▶ **Source extract**:

▶

List any additional expenses like parking or tolls in the designated section, with the receipt amount for each. Add those to your mileage total to arrive at the grand total reimbursement you’re requesting. Sign and date the form at the bottom.
Submit the completed form through the FMS Engine portal if your program uses digital uploads, or email it as a PDF to your program administrator. If a physical copy is required, sign the original and deliver it to the administrative office. Attach all supporting receipts for tolls, parking, or other non-mileage expenses.
Program administrators review submissions by checking that each trip has a valid business purpose, verifying the math, and confirming that receipts are attached for any additional expenses. If something is missing or the numbers don’t add up, expect a request for clarification before the payment moves forward. Once approved, reimbursement is typically processed through the next regular payment cycle or as a separate disbursement, depending on your program’s procedures.
Common reasons claims get kicked back: missing business purpose descriptions, mileage that looks like commuting, math errors in the total, or receipts that don’t match claimed expenses. Double-check these before submitting and you’ll avoid most delays.

◀

▶ **Exercise brief**:
Write out the mileage reimbursement instructions word for word, from "Submit the completed" down to "other non-mileage expenses.". You won't need the entries for this.

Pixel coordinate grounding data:
▶

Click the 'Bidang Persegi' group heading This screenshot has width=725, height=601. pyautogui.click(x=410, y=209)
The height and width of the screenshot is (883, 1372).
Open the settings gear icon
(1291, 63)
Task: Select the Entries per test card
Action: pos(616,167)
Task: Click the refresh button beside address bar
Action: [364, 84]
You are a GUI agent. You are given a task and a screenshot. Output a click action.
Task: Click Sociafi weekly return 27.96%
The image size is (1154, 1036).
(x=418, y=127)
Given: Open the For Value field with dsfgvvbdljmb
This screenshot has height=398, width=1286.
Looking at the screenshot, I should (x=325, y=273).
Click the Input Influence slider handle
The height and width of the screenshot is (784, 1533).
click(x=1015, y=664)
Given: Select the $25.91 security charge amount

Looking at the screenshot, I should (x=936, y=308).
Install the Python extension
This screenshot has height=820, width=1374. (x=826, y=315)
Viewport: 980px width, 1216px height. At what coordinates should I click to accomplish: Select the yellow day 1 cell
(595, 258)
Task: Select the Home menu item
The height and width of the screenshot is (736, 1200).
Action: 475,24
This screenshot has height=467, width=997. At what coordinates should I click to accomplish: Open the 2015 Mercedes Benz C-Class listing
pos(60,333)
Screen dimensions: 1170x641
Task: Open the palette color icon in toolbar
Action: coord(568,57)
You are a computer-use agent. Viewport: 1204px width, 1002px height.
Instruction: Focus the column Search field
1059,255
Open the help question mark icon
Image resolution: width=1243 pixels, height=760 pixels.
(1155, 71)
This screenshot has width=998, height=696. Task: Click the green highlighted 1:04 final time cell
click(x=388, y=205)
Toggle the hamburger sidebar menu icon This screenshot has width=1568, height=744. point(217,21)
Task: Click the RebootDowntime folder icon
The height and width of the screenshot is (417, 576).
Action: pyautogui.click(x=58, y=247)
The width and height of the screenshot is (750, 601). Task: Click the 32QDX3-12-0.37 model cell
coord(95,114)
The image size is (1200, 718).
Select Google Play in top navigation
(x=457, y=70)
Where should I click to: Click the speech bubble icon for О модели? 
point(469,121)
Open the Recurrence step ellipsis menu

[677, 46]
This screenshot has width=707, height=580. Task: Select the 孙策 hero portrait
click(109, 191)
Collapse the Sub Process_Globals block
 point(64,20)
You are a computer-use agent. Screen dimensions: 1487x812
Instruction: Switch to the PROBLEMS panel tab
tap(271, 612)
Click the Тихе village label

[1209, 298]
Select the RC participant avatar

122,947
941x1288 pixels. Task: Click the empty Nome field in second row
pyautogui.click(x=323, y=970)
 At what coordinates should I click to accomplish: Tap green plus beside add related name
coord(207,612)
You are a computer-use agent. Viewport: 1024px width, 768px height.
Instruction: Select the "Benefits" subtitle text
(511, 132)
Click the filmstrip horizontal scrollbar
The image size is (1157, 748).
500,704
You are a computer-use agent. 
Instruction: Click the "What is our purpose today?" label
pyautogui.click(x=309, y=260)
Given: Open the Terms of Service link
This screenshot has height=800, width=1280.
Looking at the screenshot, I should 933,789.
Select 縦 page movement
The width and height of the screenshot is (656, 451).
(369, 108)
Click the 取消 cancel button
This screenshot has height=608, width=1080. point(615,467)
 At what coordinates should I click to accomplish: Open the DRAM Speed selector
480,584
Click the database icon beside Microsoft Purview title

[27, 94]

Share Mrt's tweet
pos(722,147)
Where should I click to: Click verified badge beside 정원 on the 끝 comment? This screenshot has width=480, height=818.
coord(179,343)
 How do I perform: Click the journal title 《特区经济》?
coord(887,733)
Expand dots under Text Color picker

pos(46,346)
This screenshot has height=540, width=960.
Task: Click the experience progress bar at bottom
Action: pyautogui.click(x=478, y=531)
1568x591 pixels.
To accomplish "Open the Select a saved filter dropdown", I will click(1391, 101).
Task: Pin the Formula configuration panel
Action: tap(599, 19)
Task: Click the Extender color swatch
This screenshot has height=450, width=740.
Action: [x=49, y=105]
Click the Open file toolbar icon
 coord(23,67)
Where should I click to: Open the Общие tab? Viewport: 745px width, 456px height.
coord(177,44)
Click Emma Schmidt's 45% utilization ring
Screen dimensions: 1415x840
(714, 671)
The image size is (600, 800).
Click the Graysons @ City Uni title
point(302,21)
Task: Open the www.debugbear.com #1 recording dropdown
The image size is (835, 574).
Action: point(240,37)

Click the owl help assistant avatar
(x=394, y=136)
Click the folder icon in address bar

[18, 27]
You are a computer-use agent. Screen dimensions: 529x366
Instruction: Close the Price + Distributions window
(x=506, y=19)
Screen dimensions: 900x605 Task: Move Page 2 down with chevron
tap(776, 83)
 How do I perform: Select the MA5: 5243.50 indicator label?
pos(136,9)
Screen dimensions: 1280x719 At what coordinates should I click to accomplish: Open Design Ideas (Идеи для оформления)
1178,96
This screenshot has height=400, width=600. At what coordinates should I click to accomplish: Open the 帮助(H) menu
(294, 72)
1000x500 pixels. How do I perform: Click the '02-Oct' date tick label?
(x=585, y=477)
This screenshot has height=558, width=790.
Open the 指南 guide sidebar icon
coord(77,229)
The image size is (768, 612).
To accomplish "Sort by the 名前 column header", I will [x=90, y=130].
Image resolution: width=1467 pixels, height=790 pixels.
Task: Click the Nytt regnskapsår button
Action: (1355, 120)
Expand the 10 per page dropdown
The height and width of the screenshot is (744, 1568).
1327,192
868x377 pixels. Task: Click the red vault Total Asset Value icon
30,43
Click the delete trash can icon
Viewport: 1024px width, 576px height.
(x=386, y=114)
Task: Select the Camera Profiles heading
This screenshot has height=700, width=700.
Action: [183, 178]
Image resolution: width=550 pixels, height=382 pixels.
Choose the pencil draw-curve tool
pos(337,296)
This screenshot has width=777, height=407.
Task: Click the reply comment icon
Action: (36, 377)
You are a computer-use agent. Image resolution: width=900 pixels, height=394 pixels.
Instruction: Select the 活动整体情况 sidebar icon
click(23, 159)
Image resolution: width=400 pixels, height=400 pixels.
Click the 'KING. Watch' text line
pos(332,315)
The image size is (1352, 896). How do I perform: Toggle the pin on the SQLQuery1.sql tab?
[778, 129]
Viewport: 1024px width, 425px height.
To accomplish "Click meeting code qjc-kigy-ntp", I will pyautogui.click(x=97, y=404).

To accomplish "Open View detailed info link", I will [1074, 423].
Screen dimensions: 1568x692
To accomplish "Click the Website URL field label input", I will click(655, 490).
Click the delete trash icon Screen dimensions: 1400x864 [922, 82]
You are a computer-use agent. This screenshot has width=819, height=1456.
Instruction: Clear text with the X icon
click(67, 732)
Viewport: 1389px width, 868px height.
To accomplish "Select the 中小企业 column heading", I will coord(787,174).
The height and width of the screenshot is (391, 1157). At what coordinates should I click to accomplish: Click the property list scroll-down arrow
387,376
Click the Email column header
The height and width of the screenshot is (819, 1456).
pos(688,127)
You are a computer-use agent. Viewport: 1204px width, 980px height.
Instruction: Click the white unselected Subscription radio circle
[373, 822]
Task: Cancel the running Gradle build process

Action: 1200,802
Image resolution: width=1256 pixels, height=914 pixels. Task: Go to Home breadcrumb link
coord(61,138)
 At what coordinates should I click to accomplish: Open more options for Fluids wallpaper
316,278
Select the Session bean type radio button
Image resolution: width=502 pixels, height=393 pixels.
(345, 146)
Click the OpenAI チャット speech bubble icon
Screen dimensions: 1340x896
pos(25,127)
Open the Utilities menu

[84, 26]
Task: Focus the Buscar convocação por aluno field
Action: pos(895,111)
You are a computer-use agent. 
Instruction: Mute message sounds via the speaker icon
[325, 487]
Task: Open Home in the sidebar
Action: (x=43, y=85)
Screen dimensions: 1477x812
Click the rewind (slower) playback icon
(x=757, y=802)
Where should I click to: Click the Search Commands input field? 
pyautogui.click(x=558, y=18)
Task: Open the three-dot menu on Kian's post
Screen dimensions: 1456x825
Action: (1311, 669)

◀

▶ **Response area**:
Submit the completed form through the FMS Engine portal if your program uses digital uploads, or email it as a PDF to your program administrator. If a physical copy is required, sign the original and deliver it to the administrative office. Attach all supporting receipts for tolls, parking, or other non-mileage expenses.